There’s no demonic pig? That was one of the creepiest parts of the first movie.

I think I’ll wait for this to come out on DVD in June.

Is this movie a remake of the older one or a movie version of the book? It sounds like it’s deviating a lot from either source, at any rate.

You are so lucky to have missed the manufactured “buzz” over this stinking pile, which is more annoying than the buzz of Baelzebub’s compound-eyed minions pouring out of the plumbing.

Kathy Lutz died when the movie was in preproduction. MGM’s promotional geniuses have had the fabulous taste to try to make as much box-office hay out of that coincidence as possible. :rolleyes:

George is sueing them, claiming that he still owns the story rights.

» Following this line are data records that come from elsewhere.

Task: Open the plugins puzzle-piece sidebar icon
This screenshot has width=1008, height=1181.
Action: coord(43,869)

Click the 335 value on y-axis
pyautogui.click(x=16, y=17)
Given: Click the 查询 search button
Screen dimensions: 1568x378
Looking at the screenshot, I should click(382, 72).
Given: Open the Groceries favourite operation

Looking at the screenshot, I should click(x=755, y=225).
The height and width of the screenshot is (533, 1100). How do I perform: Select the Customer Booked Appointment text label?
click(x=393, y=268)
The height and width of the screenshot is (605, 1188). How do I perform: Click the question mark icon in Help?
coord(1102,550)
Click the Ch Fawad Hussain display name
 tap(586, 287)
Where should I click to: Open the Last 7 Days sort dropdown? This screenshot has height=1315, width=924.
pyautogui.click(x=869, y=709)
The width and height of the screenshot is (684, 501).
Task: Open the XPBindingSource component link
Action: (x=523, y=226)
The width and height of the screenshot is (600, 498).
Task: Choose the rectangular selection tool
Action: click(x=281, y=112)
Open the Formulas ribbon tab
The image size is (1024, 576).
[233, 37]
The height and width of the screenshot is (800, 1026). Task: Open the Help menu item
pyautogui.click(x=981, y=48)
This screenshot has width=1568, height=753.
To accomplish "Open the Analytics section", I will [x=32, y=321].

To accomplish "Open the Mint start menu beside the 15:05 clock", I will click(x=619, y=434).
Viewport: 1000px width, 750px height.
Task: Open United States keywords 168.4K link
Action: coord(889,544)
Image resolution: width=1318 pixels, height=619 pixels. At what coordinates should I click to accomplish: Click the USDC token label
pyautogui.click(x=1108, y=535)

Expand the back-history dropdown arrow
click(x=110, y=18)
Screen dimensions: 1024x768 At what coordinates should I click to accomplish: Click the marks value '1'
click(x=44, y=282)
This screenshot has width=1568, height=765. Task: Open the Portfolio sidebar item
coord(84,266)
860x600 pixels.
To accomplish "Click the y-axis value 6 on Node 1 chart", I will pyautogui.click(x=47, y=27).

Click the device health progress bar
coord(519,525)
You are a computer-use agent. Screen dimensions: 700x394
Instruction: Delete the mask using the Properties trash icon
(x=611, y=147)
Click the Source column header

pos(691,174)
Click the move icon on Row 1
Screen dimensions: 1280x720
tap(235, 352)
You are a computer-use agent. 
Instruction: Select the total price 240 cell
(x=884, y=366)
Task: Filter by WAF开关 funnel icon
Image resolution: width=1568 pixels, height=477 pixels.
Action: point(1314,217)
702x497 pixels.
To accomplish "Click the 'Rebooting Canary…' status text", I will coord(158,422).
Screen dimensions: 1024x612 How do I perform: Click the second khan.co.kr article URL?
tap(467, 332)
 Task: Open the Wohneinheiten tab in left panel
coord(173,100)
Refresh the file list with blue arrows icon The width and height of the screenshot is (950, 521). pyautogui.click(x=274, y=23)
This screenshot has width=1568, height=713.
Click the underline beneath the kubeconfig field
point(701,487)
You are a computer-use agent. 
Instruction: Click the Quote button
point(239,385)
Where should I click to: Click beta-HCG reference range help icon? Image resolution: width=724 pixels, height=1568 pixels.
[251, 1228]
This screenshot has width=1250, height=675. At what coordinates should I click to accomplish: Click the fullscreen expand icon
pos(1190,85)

He’s also complaining that they make him out to be more homicidal than the Lutz’s themselves portrayed him to be. Poor baby.

The book was sick and exploitive, the first movie was sick and exploitive, and this remake is sick, exploitive, and pitifully redundant. Why can’t they find a more recent real-life mass murder to make up a third-rate schlock horror around?

Here’s my pitch: The Columbine Terror. See, a violent videogame becomes popular with of the class of 2006, and the damned souls of Harris and Klebold use it to take possession of the homecoming King and Queen, who start acting antisocial and collecting guns… The school swimming pool fills up with blood, and the cafeteria food turns into trays of wriggling maggots. The principal, played by Ashton Kutcher, starts investigating, and breaks out in a panicky (but sexy, mind) sweat when an eerie voice comes over the P.A., rumbling “PEeEk-A-BoOooO!” Spooked, he stumbles into a disused janitor’s closet – but get this – it’s painted red. This is the closet that Eric and Dylan used to test the bongs they made in shop class. And worship Satan. The floorboards break, and Ashton falls through into a tank of blood, forcing him to take off his shirt and run through the halls as the Homecoming King and Queen chase him with shotguns. He can’t just break for the exit, though – he’s got to get the the girls’ volleyball team out of the locker room where they’ve become trapped, and as naked as a PG-17 rating will allow. Everything seems hopeless, and Harris and Klebold’s demonic shades have the drop on the principal and the entire volleyball team, (prompting Klebold’s tagline, “I got your volley right here, bitches,”) when the cranky science teacher (Bruce Willis) shows up with an improvised gun made from a lab stand, a copper tube, and an acetylene tank, which he uses to launch the Homecoming King and Queen’s discarded Promise Rings straight into their hearts, freeing them from their possession. He and the principal manage to drag their inert forms outside while simultaneously herding the half-dressed volleyball team into the parking lot, where they watch in awe as the entire school collapses in on itself like the House of Usher, only with more spooky special effects. There’s an uplifting epilogue, showing kids returning to a rebuilt school in September, as the principal and the science teacher look on with weary relief and satisfaction. But get this-- there’s this one fat junior, sitting off himself, playing with a Sony PSP. He looks up and gives the principal a gleefully evil look, as an abrupt synthesized major chord is played on the soundtrack. Roll credits.

That’d be so cool.

Larry, it sound like you already write for the movies! I wouldn’t be surprised to see something very like that someday.